TASK BRIEF: Copy the lines below verbatim, beginning at the line that contains "Where should I click to: Open the 联系我们" and continuing through the last line of the records.

ROWS:
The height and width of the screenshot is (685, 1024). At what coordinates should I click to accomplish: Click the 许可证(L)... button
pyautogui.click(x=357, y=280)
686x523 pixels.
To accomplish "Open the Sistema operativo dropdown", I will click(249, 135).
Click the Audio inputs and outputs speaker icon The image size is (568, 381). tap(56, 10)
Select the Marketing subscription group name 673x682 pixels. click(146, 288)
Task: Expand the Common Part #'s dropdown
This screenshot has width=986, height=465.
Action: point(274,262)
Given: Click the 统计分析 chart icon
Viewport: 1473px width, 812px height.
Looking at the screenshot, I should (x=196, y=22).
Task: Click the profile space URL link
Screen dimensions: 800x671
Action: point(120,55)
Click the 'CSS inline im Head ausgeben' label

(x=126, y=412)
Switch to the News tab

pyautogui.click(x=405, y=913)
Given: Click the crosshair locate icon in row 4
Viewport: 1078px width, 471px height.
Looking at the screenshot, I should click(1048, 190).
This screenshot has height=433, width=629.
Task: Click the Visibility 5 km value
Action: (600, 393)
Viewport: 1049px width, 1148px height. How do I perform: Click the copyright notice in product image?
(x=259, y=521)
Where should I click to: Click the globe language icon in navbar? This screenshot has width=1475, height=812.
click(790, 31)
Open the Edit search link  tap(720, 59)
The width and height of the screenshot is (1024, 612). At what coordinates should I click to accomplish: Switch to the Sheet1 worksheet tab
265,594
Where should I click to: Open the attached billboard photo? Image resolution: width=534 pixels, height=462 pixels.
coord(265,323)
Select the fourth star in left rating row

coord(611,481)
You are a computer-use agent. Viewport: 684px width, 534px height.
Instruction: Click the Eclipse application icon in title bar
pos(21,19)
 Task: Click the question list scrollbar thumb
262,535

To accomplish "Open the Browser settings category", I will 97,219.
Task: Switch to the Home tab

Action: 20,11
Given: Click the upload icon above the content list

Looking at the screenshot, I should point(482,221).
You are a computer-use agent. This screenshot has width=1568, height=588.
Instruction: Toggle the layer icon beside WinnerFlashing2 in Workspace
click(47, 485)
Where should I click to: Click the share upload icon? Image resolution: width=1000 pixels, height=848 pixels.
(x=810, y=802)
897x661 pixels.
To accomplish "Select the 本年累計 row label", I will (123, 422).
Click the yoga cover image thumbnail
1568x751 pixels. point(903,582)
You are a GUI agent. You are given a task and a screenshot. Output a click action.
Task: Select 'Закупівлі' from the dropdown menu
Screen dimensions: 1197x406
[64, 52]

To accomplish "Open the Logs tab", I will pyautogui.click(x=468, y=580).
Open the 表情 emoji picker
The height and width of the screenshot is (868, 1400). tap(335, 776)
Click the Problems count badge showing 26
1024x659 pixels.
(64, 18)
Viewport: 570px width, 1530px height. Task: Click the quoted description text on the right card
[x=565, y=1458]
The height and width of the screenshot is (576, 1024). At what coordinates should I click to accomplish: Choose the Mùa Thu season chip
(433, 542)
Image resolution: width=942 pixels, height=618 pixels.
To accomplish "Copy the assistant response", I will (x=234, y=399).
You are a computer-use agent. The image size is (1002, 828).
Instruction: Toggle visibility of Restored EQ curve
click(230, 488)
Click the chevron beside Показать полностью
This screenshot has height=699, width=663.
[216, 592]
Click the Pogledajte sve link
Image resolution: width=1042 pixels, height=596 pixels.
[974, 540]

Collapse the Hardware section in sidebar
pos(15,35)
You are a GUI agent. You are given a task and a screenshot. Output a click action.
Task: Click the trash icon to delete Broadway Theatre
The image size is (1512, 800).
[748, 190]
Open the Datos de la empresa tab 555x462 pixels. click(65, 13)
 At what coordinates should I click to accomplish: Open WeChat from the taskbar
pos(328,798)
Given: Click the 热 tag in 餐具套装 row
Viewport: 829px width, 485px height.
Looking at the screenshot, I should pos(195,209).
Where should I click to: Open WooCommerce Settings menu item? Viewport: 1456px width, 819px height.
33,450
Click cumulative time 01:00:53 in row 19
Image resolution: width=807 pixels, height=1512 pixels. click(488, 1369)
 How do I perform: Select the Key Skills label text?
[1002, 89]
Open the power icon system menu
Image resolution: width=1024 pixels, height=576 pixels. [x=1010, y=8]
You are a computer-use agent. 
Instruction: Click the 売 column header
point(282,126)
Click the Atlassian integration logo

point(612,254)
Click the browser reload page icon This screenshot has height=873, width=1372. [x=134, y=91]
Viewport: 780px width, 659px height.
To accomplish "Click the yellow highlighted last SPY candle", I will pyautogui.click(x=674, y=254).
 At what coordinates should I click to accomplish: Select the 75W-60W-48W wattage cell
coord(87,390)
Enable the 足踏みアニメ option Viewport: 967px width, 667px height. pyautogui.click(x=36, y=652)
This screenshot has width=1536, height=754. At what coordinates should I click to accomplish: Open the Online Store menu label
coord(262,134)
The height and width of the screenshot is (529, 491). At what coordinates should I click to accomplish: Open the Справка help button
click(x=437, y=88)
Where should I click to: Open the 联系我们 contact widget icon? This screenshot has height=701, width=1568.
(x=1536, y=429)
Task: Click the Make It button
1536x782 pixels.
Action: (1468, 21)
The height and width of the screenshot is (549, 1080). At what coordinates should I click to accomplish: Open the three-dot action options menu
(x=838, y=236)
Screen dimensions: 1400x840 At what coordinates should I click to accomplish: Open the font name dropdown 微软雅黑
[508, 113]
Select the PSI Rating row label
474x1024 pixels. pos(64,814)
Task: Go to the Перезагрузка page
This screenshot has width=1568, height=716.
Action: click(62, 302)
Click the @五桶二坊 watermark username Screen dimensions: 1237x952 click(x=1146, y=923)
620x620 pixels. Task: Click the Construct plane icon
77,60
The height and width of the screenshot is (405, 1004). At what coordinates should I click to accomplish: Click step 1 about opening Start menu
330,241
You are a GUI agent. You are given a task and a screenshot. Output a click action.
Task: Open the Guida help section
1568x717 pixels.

RESPONSE:
Where should I click to: Open the 联系我们 contact widget icon? This screenshot has height=701, width=1568.
(x=1536, y=429)
Task: Click the Make It button
1536x782 pixels.
Action: (1468, 21)
The height and width of the screenshot is (549, 1080). At what coordinates should I click to accomplish: Open the three-dot action options menu
(x=838, y=236)
Screen dimensions: 1400x840 At what coordinates should I click to accomplish: Open the font name dropdown 微软雅黑
[508, 113]
Select the PSI Rating row label
474x1024 pixels. pos(64,814)
Task: Go to the Перезагрузка page
This screenshot has width=1568, height=716.
Action: click(62, 302)
Click the @五桶二坊 watermark username Screen dimensions: 1237x952 click(x=1146, y=923)
620x620 pixels. Task: Click the Construct plane icon
77,60
The height and width of the screenshot is (405, 1004). At what coordinates should I click to accomplish: Click step 1 about opening Start menu
330,241
You are a GUI agent. You are given a task and a screenshot. Output a click action.
Task: Open the Guida help section
1568x717 pixels.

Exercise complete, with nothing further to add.